7.7.17

Pengajian Keduapuluh Satu,-TWU

Pengajian Keduapuluh Satu,
Dzalikal-kitabuu la roeba fieh, hudan-lil-muttaqien,
(Bagian ke III).

Assalamu’alaikum War. Wab.

“Dzalikal-kitabuu la roeba fieh, hudan-lil-muttaqien “: “Inilah Kitab (Qur’an) yang tiada keraguan didalamnya, petunjuk bagi mereka yang bertaqwa” (Al-Baqoroh : 2).
Kita telah membahas hikmah ayat ini pada dua bagian terdahulu, dan terus kita lanjutkan secara eklektik pada bagian ketiga ini.

Sublimasi.

Istilah sublimasi disini didasarkan pada term-psikoanalitis yang bermakna “transferabilitas progresif dari suatu keadaan dengan diferensiasi yang rendah kepada suatu keadaan dengan diferensiasi yang lebih tinggi, yang berkaitan dengan budaya manusia” (Carl Gustav Jung, 1875-1959).

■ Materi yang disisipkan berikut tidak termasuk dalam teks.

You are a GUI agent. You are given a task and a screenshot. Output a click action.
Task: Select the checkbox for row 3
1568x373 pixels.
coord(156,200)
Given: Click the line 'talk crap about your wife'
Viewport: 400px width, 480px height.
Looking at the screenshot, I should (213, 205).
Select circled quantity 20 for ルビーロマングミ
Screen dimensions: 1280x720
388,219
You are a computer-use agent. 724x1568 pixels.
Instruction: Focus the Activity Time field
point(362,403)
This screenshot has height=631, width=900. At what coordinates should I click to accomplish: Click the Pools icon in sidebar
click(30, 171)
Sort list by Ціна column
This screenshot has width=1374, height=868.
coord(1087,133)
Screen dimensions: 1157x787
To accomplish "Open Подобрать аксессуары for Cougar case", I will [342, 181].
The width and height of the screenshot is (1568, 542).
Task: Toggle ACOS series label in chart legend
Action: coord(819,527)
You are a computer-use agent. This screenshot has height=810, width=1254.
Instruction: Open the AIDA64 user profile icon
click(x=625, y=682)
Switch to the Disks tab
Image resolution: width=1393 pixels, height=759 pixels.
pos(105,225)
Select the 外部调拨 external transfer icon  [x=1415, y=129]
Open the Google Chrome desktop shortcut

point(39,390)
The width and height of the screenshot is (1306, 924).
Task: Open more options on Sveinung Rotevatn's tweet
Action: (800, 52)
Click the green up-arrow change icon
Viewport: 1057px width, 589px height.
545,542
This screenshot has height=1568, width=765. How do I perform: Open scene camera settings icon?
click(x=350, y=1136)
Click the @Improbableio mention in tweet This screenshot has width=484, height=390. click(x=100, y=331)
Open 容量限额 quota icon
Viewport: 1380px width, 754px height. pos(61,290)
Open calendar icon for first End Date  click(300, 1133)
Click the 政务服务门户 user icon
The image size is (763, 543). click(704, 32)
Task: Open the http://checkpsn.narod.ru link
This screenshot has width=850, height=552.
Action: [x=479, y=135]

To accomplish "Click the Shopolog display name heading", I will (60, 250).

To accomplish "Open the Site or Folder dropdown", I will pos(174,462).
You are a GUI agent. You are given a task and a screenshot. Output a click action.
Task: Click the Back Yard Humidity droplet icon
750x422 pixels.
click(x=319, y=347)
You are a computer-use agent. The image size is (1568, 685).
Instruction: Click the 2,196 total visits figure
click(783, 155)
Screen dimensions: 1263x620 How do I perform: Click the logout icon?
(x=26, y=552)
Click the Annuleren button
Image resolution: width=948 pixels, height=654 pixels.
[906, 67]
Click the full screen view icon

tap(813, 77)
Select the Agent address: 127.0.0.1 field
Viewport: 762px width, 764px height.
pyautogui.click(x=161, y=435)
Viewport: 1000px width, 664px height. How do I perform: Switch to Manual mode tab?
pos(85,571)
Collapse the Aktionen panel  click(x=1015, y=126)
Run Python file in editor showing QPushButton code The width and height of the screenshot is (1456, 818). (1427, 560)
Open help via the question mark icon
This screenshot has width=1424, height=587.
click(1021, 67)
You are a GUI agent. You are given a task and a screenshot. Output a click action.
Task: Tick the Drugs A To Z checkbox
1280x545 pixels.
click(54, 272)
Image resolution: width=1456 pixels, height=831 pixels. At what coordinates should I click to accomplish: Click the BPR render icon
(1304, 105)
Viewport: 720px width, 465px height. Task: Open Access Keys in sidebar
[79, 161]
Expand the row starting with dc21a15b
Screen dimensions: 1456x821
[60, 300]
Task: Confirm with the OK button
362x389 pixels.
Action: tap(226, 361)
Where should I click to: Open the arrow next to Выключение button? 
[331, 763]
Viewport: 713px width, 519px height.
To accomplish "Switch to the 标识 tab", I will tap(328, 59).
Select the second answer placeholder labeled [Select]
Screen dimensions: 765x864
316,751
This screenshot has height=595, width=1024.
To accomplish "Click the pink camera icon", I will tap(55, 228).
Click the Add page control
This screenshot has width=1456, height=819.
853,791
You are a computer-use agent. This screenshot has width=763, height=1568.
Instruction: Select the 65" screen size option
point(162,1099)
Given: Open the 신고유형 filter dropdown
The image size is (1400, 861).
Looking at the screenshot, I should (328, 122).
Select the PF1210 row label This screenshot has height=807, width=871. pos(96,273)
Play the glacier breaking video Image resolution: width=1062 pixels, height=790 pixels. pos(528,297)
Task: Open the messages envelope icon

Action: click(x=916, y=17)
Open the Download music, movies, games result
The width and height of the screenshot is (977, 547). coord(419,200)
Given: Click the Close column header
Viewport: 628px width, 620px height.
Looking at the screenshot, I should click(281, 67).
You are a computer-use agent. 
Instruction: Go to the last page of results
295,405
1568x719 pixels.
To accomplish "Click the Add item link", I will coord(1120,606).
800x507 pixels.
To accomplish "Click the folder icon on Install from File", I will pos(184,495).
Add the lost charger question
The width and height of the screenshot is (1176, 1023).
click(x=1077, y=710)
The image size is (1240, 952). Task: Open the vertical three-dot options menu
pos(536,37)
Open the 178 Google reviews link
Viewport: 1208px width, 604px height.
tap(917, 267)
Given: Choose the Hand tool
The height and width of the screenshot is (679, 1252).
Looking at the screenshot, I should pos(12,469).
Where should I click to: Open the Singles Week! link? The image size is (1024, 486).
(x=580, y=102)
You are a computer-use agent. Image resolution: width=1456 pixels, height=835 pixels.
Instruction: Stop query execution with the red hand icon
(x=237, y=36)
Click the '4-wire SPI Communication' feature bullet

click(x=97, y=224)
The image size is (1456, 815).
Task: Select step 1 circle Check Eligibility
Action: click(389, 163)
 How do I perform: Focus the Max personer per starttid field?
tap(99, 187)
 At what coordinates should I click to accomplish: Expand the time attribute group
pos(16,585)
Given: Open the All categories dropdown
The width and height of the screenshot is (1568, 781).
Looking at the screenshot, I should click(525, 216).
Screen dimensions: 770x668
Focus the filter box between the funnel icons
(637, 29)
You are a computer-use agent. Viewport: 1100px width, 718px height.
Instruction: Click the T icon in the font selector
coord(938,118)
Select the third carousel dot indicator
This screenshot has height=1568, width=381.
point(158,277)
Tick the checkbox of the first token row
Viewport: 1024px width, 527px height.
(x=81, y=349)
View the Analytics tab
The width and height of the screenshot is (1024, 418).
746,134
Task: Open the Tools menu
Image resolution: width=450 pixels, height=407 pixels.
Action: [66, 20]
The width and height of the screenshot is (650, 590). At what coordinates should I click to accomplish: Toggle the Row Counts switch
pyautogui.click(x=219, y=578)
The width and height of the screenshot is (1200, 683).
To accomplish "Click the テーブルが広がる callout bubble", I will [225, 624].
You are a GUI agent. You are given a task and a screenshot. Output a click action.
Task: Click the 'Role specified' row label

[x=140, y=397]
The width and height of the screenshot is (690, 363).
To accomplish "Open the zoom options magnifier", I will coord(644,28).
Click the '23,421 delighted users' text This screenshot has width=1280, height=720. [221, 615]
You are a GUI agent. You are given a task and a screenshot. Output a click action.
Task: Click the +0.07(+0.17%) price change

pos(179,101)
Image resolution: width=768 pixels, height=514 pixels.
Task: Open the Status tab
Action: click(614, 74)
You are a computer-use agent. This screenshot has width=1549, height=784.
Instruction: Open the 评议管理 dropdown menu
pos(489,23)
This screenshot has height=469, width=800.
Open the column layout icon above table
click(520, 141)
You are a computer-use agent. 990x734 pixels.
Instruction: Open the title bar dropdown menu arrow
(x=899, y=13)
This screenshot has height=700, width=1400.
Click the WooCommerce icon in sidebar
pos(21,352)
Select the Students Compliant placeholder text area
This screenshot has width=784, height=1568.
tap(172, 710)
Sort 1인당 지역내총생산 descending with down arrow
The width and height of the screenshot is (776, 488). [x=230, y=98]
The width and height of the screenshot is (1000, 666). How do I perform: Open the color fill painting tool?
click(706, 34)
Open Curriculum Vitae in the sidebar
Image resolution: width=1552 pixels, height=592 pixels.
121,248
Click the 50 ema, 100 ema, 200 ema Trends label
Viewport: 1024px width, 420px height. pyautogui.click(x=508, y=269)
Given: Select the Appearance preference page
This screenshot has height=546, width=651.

Berdasarkan catatan historiografis, bahwa peradaban dunia sejak 30 abad Sebelum Masehi didominasi oleh faham Cenayangisme atau ilmu sihir, animisme, panteisme dan politeisme yang berintikan kepada budaya mitologis atau takhayul dan penyembahan kepada unsur-unsur kekuatan alam seperti hantu, arwah, benda-benda dan dewa-dewa, yang kesemuanya merupakan tahap tahap peradaban spiritual manusia (Marcus AS, 2002). Periode ini saya namakan sebagai peradaban mitologis.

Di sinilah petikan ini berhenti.